--- Provided material Enclosed Below ---
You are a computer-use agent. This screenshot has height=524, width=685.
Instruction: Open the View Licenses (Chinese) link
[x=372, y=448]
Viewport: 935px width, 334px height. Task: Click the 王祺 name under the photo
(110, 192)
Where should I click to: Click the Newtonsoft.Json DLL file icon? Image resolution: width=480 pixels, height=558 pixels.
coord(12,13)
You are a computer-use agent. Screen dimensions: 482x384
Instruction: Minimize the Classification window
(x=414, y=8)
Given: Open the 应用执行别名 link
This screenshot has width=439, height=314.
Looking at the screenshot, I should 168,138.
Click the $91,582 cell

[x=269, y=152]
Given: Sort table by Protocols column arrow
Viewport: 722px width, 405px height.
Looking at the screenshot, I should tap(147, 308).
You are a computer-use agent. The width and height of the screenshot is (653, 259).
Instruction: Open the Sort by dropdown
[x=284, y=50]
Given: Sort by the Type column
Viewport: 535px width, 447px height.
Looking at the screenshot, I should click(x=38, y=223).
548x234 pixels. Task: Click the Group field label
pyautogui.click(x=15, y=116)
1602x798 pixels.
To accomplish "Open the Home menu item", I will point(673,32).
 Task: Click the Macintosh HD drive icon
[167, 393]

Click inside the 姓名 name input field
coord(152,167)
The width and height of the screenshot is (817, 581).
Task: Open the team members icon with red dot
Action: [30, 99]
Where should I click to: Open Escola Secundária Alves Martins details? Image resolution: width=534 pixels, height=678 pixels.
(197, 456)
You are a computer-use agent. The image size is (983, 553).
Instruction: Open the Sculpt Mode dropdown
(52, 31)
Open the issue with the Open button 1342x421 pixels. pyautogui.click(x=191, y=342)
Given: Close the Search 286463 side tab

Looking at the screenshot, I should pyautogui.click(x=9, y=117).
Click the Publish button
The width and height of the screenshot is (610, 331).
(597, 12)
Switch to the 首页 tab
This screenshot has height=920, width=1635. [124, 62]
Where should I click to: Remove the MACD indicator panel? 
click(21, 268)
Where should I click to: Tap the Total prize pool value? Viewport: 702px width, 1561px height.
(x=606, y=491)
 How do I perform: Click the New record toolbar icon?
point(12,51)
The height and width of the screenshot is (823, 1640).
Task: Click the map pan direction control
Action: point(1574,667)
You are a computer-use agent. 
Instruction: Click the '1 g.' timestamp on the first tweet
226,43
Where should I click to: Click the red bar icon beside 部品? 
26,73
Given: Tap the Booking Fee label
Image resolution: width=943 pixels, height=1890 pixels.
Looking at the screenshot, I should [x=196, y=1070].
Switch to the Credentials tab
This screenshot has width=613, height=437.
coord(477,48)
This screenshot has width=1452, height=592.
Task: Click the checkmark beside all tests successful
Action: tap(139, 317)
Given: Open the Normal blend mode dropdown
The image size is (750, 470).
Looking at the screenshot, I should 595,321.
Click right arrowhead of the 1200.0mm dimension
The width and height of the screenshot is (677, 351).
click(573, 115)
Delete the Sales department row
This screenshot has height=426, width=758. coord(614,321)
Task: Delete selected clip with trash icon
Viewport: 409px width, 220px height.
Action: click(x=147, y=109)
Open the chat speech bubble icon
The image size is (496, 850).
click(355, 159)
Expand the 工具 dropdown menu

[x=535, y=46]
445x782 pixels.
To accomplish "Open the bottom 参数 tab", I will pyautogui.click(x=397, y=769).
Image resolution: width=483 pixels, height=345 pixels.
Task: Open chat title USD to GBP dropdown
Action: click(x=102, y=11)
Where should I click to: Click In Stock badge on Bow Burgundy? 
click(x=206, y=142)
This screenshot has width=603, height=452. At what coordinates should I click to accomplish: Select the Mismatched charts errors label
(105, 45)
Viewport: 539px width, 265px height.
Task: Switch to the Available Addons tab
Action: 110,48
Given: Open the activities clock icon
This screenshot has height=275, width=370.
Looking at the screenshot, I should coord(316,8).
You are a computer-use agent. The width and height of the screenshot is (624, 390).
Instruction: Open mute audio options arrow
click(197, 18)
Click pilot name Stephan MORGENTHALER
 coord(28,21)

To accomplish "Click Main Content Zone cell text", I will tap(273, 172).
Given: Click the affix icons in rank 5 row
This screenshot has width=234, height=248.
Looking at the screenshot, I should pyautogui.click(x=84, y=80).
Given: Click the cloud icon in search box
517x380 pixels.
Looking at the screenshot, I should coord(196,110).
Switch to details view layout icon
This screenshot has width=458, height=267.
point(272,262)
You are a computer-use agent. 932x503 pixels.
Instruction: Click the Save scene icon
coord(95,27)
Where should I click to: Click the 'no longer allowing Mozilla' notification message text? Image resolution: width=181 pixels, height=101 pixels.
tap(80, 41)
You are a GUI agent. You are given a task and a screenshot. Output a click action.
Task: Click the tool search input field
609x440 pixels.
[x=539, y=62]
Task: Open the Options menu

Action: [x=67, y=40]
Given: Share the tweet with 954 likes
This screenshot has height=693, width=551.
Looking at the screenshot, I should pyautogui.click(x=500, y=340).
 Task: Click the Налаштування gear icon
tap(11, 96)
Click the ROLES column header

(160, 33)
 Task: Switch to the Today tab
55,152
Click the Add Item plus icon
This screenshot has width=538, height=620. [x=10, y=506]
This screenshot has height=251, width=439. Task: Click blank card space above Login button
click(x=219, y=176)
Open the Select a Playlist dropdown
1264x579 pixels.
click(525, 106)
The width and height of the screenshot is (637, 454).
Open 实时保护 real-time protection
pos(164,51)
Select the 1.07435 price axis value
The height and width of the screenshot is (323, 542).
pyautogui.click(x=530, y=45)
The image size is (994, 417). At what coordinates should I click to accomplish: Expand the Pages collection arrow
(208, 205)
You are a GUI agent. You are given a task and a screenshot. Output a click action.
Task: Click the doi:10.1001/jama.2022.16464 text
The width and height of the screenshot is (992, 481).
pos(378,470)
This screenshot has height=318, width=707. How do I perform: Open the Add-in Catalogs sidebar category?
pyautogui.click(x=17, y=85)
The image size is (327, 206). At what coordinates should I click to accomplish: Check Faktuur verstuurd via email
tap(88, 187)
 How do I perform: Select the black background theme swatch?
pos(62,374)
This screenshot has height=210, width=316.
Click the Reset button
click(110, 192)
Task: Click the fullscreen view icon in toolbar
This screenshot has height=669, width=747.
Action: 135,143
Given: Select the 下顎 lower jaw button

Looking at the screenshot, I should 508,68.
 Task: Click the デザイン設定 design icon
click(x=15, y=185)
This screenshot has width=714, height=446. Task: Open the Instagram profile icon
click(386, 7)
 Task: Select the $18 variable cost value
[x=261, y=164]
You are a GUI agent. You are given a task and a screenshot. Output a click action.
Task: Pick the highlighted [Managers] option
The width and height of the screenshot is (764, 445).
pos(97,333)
--- End of Enclosed Provided material ---
Aim of the task
From the line containing "Task: Click the デザイン設定 design icon" down to the last line of the records, transcribe every line exactly and add nothing else.

Response box
 Task: Click the デザイン設定 design icon
click(x=15, y=185)
This screenshot has width=714, height=446. Task: Open the Instagram profile icon
click(386, 7)
 Task: Select the $18 variable cost value
[x=261, y=164]
You are a GUI agent. You are given a task and a screenshot. Output a click action.
Task: Pick the highlighted [Managers] option
The width and height of the screenshot is (764, 445).
pos(97,333)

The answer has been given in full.